Equipment PSU Inoperable

8.

F0484

Fan

Equipment Fan Performance Threshold Lower Non Recoverable

9.

F0187

Memory

Memory Unit Thermal Threshold Critical

10.

F0188

Memory

Memory Unit Thermal Threshold Non Recoverable

11.

F0312

Storage

Compute Physical Thermal Problem

12.

F0382

Fan

Equipment Fan Module Thermal Threshold Critical

13.

F0384

Fan

Equipment Fan Module Thermal Threshold Non Recoverable

14.

F0383

Power

Equipment PSU Thermal Threshold Critical

15.

F0385

Storage

Equipment PSU Thermal Threshold Non Recoverable

16.

F0540

Network

Compute IOHub Thermal Threshold Non Recoverable

17.

F0191

Memory

Memory Array Voltage Threshold Non Recoverable

18.

F0389

Power

Equipment PSU Voltage Threshold Critical

19.

F0391

Power

Equipment PSU Voltage Threshold Non Recoverable

20.

F0425

Power

Compute Board CMOS Voltage Threshold Non Recoverable

21.

F0310

Power

Compute Board Power Error

22.

F0311

Power

Compute Physical Power Problem

23.

F0369

Power

Equipment PSU Power Supply Problem

24.

F37600

Memory

Memory temperature beyond threshold

25.

F35962

Power

Motherboard power consumption beyond threshold

26.

F0174

Power

Processor is inoperable

27.

F0181

Power

Local disk has become inoperable

28.

F1004

Power

Storage controller is inaccessible

29.

F0209

Network

Network facing adapter interface is down

30.

F1007

Power

Virtual drive has become inoperable

31.

F1706

Memory

ADDDC Memory RAS Problem

Adding Custom Faults for Proactive HA Monitoring

Before you begin

You must unregister the proactive HA in the domains, before you add a custom fault. See Unregistering a UCS Manager Provider.

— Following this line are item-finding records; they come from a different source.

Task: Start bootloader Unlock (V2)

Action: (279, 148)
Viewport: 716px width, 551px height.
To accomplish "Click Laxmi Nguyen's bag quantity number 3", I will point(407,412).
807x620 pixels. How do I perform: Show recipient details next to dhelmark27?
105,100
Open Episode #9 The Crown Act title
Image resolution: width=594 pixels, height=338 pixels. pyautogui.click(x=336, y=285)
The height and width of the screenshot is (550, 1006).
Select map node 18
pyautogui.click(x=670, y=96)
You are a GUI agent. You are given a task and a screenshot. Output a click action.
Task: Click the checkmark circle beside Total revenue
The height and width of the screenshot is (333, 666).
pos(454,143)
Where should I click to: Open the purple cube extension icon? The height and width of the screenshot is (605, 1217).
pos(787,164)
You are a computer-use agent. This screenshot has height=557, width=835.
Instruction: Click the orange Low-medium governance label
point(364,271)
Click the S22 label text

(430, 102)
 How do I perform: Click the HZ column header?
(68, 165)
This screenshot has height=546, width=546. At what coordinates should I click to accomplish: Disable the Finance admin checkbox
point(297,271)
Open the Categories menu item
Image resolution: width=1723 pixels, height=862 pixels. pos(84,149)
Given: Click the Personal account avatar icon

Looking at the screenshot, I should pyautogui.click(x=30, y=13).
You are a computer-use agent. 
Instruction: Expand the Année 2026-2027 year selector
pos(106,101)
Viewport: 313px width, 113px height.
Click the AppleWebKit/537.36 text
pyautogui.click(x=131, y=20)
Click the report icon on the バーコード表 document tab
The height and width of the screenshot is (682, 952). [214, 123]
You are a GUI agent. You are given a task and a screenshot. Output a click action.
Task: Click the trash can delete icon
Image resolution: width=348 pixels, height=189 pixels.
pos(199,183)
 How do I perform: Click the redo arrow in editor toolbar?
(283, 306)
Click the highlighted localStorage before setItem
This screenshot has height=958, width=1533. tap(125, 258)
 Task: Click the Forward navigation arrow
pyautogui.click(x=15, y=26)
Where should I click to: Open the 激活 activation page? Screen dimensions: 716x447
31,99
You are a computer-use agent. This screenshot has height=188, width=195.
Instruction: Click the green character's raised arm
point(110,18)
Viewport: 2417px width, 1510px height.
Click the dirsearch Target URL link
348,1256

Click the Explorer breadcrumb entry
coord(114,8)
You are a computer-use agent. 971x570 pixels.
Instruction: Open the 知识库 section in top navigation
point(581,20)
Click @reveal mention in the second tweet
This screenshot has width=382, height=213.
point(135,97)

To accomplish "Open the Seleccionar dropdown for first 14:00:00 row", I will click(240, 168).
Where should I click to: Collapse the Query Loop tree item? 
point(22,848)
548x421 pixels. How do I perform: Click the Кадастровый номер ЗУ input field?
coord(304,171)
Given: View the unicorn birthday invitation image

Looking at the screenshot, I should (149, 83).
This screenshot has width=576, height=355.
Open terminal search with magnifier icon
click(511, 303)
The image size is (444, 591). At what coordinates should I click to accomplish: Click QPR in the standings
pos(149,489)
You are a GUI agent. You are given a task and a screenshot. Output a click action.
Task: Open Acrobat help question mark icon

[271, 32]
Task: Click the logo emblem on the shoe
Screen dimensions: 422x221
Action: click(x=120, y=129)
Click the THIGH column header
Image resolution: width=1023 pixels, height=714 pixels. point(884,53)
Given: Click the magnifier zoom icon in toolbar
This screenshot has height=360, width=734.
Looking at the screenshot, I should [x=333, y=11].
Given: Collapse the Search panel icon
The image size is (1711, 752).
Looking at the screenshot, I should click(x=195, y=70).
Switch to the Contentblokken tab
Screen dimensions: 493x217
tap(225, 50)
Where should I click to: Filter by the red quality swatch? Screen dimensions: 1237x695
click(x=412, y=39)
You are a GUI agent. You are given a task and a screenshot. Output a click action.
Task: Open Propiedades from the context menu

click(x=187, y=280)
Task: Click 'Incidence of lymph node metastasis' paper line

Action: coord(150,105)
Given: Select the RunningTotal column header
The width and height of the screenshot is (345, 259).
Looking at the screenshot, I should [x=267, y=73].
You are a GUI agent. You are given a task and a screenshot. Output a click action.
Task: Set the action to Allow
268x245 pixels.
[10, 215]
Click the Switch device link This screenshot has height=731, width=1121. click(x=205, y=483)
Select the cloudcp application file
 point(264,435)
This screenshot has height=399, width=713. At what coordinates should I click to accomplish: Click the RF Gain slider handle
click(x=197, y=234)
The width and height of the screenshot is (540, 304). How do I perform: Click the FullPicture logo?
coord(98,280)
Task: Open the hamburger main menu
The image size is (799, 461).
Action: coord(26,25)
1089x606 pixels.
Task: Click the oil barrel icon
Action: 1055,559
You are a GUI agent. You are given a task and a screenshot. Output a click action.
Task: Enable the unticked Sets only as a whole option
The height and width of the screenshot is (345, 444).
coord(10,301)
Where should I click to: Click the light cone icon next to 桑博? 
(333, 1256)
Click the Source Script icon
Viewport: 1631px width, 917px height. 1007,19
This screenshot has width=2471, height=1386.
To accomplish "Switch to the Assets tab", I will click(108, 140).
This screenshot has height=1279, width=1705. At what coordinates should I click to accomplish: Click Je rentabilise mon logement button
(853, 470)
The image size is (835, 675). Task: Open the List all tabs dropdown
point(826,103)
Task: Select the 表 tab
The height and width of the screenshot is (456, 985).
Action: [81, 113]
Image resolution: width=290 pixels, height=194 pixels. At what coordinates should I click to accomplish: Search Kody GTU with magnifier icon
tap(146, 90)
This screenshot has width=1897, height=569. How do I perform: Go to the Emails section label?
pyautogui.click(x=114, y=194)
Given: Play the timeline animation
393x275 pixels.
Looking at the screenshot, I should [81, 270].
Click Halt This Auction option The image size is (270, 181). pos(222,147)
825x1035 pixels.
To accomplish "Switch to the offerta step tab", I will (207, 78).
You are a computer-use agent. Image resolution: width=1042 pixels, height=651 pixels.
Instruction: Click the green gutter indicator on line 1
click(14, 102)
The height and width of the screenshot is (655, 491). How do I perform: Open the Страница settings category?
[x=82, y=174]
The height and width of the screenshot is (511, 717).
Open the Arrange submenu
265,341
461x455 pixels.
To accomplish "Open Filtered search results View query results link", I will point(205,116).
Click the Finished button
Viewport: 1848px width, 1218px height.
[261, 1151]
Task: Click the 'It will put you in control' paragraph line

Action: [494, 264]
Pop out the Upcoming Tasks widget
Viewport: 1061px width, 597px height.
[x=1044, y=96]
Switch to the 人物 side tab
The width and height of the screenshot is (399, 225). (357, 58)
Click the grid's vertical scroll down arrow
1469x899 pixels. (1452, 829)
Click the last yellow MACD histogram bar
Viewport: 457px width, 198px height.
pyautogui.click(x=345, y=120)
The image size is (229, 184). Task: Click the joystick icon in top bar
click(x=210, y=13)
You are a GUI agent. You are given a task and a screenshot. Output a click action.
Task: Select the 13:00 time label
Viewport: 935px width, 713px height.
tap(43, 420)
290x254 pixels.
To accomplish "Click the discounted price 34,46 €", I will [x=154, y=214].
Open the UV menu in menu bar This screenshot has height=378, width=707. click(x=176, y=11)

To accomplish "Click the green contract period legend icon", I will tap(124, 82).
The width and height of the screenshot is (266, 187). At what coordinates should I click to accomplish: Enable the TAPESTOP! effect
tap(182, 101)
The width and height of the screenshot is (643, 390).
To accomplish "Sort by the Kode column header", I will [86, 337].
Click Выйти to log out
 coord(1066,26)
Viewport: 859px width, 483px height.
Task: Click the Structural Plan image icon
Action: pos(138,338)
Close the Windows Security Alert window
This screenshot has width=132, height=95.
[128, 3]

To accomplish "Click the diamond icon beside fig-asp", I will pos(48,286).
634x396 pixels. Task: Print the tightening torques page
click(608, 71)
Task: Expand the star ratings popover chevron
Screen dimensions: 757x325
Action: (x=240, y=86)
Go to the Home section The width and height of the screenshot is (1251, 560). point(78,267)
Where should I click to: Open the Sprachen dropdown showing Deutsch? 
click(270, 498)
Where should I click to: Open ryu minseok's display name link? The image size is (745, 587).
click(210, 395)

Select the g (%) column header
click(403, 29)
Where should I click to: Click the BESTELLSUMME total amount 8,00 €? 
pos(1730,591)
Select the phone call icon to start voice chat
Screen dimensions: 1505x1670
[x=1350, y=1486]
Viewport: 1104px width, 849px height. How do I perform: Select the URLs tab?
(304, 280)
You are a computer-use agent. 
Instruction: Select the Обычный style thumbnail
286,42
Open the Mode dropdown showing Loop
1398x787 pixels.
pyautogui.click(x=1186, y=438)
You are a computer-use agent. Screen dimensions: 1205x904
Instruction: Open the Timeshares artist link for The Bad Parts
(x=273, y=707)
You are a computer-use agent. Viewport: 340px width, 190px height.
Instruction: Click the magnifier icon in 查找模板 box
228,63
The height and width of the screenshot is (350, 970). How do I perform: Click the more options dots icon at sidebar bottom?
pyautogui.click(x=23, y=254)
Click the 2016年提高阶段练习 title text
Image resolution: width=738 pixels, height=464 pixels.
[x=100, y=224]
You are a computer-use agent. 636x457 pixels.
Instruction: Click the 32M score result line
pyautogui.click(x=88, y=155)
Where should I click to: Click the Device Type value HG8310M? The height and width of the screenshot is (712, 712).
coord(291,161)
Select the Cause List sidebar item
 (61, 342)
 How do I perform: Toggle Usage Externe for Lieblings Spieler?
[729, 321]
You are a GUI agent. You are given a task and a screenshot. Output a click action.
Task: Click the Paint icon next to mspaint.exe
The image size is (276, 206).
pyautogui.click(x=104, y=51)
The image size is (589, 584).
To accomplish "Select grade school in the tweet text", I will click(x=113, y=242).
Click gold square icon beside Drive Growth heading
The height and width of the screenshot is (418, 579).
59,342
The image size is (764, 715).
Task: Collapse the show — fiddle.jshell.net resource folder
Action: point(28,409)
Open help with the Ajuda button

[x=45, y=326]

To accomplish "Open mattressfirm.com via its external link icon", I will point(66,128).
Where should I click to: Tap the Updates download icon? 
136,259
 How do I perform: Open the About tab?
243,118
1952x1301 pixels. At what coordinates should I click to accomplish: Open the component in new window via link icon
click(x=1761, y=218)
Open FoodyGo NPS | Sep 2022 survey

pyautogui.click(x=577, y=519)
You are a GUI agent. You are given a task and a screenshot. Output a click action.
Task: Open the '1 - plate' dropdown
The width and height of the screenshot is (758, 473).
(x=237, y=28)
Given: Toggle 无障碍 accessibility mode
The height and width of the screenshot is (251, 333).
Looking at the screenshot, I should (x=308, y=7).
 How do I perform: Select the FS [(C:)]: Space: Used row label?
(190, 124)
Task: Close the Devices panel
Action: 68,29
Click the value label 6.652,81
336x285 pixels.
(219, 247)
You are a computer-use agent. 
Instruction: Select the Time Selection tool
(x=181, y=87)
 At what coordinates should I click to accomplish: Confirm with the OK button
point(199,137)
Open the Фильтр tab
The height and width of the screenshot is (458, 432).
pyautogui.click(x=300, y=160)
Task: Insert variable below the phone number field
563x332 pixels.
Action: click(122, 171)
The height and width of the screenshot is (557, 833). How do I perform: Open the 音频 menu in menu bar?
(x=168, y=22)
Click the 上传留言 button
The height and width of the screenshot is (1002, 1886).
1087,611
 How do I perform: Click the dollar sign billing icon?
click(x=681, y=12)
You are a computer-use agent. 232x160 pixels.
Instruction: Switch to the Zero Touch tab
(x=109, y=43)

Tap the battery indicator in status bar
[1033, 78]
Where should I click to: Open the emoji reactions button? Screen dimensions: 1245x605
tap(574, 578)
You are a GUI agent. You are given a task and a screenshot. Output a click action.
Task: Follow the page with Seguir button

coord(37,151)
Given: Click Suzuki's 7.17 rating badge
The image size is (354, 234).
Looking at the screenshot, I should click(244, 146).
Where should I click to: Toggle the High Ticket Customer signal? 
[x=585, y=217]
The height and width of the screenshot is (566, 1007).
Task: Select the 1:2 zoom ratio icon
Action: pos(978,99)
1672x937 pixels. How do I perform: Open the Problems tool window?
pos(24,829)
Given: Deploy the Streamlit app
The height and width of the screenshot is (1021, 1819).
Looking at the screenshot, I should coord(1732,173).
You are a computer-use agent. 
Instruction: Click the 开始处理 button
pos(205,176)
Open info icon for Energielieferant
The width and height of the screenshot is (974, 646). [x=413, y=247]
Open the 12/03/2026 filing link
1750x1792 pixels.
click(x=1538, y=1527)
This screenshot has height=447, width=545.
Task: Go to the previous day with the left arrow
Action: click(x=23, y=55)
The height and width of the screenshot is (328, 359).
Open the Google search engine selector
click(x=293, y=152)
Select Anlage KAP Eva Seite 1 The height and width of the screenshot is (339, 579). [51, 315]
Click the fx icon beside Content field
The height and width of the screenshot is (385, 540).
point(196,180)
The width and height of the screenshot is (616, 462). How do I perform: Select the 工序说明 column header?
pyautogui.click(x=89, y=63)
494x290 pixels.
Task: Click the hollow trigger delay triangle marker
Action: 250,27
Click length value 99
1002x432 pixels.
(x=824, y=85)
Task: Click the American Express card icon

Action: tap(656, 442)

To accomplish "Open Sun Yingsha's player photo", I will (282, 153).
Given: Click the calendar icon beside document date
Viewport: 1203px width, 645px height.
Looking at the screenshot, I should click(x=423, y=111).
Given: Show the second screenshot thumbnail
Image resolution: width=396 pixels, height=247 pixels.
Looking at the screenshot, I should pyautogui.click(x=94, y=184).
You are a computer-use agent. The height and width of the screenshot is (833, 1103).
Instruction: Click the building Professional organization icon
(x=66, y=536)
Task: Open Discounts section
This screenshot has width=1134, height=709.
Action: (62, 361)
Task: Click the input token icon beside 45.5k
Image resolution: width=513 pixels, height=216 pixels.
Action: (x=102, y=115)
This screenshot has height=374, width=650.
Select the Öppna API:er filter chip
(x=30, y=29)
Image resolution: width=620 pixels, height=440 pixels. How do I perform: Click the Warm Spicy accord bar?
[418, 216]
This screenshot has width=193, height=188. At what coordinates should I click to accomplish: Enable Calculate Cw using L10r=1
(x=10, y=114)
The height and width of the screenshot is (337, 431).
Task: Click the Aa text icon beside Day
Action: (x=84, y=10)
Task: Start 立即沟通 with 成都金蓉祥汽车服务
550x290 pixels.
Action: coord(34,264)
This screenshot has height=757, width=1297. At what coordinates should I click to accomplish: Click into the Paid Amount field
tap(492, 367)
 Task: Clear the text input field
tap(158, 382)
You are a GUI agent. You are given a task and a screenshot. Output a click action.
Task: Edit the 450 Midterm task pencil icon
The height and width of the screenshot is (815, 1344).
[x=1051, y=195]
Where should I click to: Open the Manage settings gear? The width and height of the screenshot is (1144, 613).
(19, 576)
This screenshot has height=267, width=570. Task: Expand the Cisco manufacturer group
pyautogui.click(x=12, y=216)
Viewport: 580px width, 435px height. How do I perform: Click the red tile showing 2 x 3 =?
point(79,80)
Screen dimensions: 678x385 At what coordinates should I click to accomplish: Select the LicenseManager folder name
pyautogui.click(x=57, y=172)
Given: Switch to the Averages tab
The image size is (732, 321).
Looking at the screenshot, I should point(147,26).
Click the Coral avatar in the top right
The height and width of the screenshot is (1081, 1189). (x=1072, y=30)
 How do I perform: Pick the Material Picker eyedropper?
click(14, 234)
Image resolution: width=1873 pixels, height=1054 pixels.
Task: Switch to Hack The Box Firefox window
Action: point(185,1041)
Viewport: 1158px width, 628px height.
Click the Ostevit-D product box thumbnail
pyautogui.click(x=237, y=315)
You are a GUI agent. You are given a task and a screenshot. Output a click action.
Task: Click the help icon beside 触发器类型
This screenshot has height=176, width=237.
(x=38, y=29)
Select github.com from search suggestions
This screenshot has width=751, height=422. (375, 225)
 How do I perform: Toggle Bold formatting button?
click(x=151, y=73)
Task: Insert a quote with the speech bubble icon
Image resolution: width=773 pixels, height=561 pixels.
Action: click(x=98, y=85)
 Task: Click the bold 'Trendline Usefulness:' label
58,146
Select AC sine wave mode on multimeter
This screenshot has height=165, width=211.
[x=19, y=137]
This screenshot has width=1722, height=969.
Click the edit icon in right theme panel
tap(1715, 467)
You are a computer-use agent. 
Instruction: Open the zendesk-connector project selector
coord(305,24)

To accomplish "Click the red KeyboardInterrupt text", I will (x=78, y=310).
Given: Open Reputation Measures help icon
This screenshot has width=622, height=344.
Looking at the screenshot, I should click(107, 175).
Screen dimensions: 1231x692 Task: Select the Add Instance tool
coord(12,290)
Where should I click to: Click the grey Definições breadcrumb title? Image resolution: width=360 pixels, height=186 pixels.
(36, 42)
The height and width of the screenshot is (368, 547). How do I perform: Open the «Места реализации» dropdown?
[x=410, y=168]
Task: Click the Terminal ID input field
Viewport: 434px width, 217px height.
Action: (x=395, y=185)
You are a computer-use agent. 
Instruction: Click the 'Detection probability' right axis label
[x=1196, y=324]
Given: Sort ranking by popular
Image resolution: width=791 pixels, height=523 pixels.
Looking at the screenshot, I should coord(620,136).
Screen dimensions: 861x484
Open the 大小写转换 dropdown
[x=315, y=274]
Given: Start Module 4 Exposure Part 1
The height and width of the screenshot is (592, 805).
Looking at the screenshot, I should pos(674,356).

Before you unregister, perform the following step if Proactive HA Provider is registered:

  • Disable the HA provider and turn off Proactive HA from vSphere Availability in the vCenter Cluster Configure page.

Procedure


Step 1

Launch the vSphere HTML Client.

Step 2

From the Shortcuts page, launch Cisco UCS plug-in.

Step 3

Click Proactive HA Registration tab.

Step 4

Click ADD.

Step 5

In the Fault Monitoring Details area, enter the following:

Name

Description

Fault Code

Fault code

Description

Description for the fault

Component Type

Component type of the fault


Deleting Custom Faults for Proactive HA Monitoring

Before you begin

You must unregister the proactive HA in the domains, before you delete a custom fault. See Unregistering a UCS Manager Provider.

Before you unregister, perform the following step if Proactive HA Provider is registered:

  • Disable the HA provider and turn off Proactive HA from vSphere Availability in the vCenter Cluster Configure page.

Procedure


Step 1

Launch the vSphere HTML Client.

Step 2

From the Shortcuts page, launch Cisco UCSManager plug-in appliance.

Step 3

Click Proactive HA Registration tab.

Step 4

Select the custom fault that you want to delete.

Step 5

Click Delete.

The confirmation pop-up window is displayed.